Research & Papers

GeoChallenge: A Multi-Answer Multiple-Choice Benchmark for Geometric Reasoning with Diagrams

New 90K-question benchmark reveals even GPT-5-nano trails humans by nearly 20 points on geometric reasoning.

Deep Dive

A research team led by Yushun Zhang has launched GeoChallenge, a massive new benchmark designed to rigorously test the geometric reasoning capabilities of large language models (LLMs). The dataset contains 90,000 automatically generated multiple-choice problems that require multi-step logical proofs, uniquely combining aligned textual descriptions with diagrams. Unlike previous benchmarks, GeoChallenge provides fine-grained complexity ratings and formal language annotations, enabling controlled evaluation of how models process symbolic reasoning grounded in visual information.

Experiments on advanced LLMs, including OpenAI's GPT-5-nano, revealed a substantial performance gap between AI and human expertise. The top-performing model achieved only a 75.89% exact match score, compared to 94.74% for humans.

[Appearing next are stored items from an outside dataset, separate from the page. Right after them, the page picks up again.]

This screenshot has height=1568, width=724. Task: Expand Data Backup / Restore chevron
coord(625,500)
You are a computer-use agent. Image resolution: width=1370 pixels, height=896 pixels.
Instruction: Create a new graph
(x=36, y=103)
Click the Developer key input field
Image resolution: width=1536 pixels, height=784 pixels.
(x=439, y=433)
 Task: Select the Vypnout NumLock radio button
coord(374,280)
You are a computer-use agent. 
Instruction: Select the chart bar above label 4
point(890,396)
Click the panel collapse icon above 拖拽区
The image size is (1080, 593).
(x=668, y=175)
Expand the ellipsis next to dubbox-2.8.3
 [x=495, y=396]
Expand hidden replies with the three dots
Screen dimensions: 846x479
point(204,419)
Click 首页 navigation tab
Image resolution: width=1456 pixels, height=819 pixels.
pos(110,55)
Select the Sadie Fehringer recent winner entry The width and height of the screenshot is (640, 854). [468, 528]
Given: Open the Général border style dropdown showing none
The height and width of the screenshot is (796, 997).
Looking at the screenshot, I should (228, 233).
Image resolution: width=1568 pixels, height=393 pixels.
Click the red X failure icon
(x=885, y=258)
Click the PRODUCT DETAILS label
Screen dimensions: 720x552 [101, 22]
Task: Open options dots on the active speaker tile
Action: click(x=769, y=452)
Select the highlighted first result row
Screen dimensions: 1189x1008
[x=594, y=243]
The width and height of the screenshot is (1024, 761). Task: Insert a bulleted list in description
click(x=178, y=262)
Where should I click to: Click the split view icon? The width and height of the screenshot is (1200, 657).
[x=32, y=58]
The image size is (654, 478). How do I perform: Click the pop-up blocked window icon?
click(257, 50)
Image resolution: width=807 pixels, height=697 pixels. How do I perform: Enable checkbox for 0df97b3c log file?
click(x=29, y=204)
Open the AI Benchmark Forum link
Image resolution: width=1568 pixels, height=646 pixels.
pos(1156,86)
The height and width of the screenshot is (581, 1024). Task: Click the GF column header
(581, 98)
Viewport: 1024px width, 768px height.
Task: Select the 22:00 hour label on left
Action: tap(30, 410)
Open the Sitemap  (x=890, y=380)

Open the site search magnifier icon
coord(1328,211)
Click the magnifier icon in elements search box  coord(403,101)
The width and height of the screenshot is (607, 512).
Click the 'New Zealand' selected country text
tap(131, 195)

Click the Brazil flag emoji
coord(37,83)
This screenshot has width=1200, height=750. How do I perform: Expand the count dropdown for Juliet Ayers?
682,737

The analysis identified three common failure modes: models struggling with exact matches in multiple-choice formats, demonstrating weak reliance on the provided diagrams, and exhibiting overextended reasoning that fails to converge to a correct answer. This benchmark provides a new, scalable tool for diagnosing specific weaknesses in AI reasoning.

Key Points
  • Dataset contains 90,000 automatically generated geometry proof problems combining text and diagrams.
  • Best AI model (GPT-5-nano) scored 75.89%, nearly 20 points behind human performance at 94.74%.
  • Identified three key LLM failure patterns: exact match issues, weak visual reliance, and non-convergent reasoning.

Why It Matters

Provides a scalable, diagnostic tool to measure and improve AI's multi-modal reasoning, a critical step toward more reliable and trustworthy systems.